Their muse also shone through during the tasting portion in which Chefs Wressell, Green, and Johnson presented several composed desserts to the panel of elite pastry chefs from around the world.  Aiming to use flavors that spoke of the seasons and to incorporate uniquely American products, the three chefs put forward a tasting that earned them the Judges’ Prize for Best Dégustation.  Chef Josh created three chocolate bonbons including a layered confection with raspberry, vanilla, and hazelnut; and a molded cassis marshmallow with pear pâtes de fruits in a thin, milk chocolate shell.  One of the chocolate bonbons contained coffee caramel, chocolate nougatine, and hickory-coriander praline, a flavor profile which was closely echoed in their chocolate petit gâteau.  The other petits gâteaux reflected bright, summertime flavors: one with strawberry and pistachio; the other with tropical fruits complemented by vanilla mousse and mango-yuzu spheres.  A semi-cylindrical entremet combined several flavors and textures: tangerine compote, chocolate cremeaux, vanilla mousse, with a hazelnut sponge and crumble.  Banana ice cream, mulberry sorbet, and vanilla parfait combined to make an impressive entremet glacé with hints of hazelnut.  Team USA’s plated dessert combined the traditional flavors of Parisian apples with crème fraîche mousse and made it unique with the introduction of yuzu gelée, verbena, and black bamboo salt.  Almost every dessert was decorated with fresh herbs and micro-greens: from coriander and basil to black mint and lemon verbena.

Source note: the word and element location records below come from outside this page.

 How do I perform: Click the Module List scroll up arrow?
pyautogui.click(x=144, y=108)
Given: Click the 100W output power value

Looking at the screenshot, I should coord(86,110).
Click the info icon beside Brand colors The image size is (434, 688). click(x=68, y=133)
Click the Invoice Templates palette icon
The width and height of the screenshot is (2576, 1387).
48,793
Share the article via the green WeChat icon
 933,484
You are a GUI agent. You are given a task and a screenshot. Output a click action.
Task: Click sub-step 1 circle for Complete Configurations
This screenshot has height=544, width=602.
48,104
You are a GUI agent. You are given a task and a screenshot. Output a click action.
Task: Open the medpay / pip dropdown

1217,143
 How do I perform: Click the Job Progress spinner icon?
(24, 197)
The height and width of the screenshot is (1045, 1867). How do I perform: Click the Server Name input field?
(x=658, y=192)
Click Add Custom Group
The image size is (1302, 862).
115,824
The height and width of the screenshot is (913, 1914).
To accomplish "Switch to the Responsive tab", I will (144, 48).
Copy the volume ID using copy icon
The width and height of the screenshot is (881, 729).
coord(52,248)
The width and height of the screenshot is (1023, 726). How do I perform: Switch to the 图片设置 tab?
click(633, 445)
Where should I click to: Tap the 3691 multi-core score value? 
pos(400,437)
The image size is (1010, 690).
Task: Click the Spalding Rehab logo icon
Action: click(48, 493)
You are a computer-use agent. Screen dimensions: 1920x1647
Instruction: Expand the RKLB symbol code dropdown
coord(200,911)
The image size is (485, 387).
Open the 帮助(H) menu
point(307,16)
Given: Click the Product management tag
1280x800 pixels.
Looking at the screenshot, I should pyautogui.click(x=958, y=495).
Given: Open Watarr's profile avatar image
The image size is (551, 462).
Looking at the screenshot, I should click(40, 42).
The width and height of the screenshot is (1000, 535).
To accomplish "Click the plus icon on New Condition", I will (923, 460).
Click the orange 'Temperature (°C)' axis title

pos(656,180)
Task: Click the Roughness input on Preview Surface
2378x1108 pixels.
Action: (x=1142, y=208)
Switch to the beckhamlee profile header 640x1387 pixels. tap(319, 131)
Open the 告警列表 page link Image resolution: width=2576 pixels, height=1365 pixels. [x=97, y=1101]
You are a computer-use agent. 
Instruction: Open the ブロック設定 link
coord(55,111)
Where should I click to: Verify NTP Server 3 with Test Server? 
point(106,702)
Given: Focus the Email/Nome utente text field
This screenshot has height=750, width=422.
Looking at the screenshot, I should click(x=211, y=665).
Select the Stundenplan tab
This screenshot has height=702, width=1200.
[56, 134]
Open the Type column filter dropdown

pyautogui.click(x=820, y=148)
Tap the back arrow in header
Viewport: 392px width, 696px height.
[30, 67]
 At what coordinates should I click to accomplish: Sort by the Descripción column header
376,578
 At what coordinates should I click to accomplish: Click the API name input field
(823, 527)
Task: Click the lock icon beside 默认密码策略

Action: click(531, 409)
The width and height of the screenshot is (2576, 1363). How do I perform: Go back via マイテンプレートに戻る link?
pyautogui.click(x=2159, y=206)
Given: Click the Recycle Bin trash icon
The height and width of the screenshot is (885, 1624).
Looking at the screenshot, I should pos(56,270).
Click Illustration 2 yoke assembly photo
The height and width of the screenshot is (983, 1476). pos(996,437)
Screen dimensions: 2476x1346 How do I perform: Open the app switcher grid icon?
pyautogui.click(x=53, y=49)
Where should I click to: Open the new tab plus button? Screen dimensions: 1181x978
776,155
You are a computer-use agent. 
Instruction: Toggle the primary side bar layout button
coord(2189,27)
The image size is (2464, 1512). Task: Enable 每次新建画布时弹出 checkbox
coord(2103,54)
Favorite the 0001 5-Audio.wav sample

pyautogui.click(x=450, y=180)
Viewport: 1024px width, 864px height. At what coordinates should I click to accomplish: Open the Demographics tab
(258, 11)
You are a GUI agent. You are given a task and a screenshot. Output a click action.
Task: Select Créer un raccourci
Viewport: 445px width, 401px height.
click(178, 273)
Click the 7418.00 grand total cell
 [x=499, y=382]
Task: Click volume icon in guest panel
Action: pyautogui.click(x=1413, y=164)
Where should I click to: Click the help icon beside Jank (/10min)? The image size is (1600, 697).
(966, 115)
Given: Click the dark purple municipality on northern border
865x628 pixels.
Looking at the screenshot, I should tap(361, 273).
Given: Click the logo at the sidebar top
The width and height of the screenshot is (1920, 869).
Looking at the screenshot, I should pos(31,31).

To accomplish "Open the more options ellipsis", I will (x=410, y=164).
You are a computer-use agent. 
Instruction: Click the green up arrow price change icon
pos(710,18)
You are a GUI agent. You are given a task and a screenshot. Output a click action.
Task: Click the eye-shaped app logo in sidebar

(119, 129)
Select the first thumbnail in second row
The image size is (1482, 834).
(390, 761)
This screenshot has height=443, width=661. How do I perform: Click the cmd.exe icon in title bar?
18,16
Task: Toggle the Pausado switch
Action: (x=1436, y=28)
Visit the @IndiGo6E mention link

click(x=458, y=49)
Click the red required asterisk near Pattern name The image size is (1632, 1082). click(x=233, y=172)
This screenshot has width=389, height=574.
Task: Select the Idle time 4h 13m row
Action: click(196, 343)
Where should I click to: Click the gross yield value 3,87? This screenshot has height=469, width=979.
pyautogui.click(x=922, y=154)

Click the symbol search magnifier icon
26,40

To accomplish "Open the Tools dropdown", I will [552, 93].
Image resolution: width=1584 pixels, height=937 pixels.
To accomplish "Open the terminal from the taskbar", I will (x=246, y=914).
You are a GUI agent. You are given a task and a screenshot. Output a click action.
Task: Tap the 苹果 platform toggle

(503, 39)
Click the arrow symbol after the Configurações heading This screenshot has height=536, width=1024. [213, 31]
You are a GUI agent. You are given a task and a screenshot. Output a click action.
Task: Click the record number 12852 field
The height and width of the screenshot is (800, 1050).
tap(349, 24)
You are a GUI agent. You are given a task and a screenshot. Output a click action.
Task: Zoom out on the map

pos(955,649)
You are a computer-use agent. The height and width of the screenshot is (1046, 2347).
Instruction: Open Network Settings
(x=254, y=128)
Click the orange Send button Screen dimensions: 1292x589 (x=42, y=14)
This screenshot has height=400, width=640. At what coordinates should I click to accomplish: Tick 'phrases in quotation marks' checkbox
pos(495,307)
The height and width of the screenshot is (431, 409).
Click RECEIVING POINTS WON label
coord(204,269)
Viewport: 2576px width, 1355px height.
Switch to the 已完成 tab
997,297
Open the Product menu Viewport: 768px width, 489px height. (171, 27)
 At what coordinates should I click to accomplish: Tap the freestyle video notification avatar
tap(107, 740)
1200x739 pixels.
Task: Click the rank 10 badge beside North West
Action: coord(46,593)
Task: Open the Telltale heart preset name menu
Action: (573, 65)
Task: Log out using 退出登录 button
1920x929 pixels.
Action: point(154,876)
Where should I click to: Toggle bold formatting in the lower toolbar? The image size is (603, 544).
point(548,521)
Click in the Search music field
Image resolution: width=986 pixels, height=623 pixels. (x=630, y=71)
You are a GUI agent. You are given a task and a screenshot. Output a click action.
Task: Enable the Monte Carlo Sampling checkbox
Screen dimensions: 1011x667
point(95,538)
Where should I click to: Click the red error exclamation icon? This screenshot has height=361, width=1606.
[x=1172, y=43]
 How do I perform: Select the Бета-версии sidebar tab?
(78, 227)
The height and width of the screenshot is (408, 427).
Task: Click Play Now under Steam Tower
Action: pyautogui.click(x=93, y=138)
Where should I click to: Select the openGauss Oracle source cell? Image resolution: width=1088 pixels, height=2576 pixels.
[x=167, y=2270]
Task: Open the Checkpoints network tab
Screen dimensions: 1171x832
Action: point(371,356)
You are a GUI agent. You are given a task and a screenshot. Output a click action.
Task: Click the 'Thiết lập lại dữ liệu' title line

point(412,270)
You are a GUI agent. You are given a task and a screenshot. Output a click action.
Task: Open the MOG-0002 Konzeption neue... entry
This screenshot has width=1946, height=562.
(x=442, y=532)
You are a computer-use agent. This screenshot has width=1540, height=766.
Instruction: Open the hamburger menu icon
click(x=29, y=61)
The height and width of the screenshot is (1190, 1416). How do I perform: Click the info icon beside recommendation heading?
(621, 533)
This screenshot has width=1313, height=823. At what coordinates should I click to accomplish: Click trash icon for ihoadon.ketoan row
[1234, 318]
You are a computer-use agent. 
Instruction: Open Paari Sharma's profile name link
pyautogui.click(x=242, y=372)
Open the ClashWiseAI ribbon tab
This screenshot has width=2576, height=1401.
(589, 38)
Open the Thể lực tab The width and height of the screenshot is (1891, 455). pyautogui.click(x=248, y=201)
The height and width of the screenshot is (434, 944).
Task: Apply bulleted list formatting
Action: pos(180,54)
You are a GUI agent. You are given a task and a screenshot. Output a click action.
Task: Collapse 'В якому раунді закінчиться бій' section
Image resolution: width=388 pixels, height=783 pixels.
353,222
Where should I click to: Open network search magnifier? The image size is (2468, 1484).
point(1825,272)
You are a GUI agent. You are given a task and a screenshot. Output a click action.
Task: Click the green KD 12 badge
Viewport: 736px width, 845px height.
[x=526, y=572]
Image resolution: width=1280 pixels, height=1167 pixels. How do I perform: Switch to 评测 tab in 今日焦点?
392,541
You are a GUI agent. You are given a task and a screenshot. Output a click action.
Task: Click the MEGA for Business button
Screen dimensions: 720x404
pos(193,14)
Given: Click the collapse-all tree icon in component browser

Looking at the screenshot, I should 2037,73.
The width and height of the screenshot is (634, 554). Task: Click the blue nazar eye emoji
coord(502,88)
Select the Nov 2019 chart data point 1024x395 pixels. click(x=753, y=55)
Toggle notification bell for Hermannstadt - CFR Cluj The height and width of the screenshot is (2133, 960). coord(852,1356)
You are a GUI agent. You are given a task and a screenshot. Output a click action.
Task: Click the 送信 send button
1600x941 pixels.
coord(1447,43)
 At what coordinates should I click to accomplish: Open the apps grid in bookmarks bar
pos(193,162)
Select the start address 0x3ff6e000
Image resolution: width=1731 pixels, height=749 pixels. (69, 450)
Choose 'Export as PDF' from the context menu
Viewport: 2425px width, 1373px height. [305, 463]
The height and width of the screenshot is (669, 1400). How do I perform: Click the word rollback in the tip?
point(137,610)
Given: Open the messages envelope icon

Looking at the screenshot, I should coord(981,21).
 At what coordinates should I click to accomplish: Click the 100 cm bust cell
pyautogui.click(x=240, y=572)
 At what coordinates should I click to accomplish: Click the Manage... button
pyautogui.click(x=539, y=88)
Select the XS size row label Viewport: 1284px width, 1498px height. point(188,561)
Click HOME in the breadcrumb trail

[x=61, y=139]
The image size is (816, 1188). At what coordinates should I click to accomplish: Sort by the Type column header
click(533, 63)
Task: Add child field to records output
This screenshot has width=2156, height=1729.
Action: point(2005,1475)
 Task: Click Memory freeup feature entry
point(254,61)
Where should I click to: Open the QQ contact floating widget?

Over a dozen judges contemplated and tasted the work as the competitors presented each completed product.  Throughout the two-day competition which took place over thirteen total hours, spectators from all around the world were cheering on their country’s representatives.  The audience, made up mostly of pastry professionals and students, were treated to an excellent show in which they were able to witness the latest in pastry techniques and aesthetics.

“It was a really positive experience to be able to see all the competitors working on that high level,” Chef Josh reflected after returning to Chicago.  “Competitions push concepts, trends, and individuals and that moves the pastry industry forward.  It also inspires young professionals to reach for that level and to challenge themselves no matter where they are.”

With the silver medal, Team USA accomplished one of their goals to prove that North American pastry chefs can compete at this level of international excellence.  Over the past two years of preparation, Chefs Gossett, Green, and Johnson have challenged themselves and broadened their base of knowledge and experience so that, upon returning to The French Pastry School, they can serve as better mentors, teachers, and inspiration to their students of the full-time programs, L’Art de la Pâtisserie and L’Art du Gâteau.